To do: Reproduce exactly, and only, the lines below from the one containing "Uncheck 활성화된 소스만 checkbox" through the one containing "Clear the network".

Records for this exercise:
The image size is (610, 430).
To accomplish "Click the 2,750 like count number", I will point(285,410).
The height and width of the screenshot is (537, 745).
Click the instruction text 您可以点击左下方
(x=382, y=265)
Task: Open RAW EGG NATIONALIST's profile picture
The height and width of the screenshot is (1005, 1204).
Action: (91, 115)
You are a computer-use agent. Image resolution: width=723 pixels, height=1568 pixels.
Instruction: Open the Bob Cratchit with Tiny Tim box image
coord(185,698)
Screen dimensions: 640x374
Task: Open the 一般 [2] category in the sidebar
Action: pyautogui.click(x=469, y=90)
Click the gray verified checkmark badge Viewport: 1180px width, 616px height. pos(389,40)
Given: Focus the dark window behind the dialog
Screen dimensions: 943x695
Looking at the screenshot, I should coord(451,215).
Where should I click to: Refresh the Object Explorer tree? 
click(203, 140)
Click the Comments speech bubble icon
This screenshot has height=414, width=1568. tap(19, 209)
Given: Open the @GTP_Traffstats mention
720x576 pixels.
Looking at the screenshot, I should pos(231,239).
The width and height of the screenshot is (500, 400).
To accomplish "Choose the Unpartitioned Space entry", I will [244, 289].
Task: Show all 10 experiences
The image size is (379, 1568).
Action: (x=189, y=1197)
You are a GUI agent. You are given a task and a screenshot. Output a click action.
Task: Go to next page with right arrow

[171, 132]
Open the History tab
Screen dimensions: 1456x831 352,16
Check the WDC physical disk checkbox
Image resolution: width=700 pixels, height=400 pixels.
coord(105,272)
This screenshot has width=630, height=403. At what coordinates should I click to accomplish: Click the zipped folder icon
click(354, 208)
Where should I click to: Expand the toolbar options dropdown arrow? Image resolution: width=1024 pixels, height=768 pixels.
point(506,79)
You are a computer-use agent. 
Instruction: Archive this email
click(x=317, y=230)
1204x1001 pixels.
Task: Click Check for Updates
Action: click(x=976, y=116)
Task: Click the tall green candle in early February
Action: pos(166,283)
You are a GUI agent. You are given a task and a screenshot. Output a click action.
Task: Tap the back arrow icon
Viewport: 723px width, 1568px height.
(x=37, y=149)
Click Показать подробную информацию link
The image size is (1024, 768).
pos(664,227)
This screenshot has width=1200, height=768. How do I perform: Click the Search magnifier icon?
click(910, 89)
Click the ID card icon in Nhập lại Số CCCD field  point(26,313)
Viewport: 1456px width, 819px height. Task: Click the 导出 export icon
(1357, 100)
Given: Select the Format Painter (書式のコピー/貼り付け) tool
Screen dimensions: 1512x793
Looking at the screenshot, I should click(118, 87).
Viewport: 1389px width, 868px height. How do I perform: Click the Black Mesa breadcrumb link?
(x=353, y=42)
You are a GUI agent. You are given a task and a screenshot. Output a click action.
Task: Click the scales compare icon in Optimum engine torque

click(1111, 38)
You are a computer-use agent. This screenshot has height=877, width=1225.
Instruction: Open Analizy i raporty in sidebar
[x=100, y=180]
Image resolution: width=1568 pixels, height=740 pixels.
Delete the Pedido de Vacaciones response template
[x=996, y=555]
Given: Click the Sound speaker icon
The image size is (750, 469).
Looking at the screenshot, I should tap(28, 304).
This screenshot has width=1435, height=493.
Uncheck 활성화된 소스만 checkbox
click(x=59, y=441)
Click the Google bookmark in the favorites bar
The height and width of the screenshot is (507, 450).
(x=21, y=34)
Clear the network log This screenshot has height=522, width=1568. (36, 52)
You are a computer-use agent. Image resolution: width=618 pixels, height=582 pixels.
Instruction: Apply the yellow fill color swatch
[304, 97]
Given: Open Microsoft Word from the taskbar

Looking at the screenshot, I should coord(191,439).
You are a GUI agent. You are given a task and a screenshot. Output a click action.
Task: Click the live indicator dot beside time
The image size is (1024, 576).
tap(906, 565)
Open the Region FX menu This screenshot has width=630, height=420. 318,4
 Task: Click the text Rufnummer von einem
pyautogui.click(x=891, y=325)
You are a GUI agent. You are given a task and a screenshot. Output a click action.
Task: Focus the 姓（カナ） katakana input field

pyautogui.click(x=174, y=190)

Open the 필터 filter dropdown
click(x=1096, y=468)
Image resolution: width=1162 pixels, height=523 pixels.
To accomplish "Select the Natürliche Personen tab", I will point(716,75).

Response area:
Uncheck 활성화된 소스만 checkbox
click(x=59, y=441)
Click the Google bookmark in the favorites bar
The height and width of the screenshot is (507, 450).
(x=21, y=34)
Clear the network log This screenshot has height=522, width=1568. (36, 52)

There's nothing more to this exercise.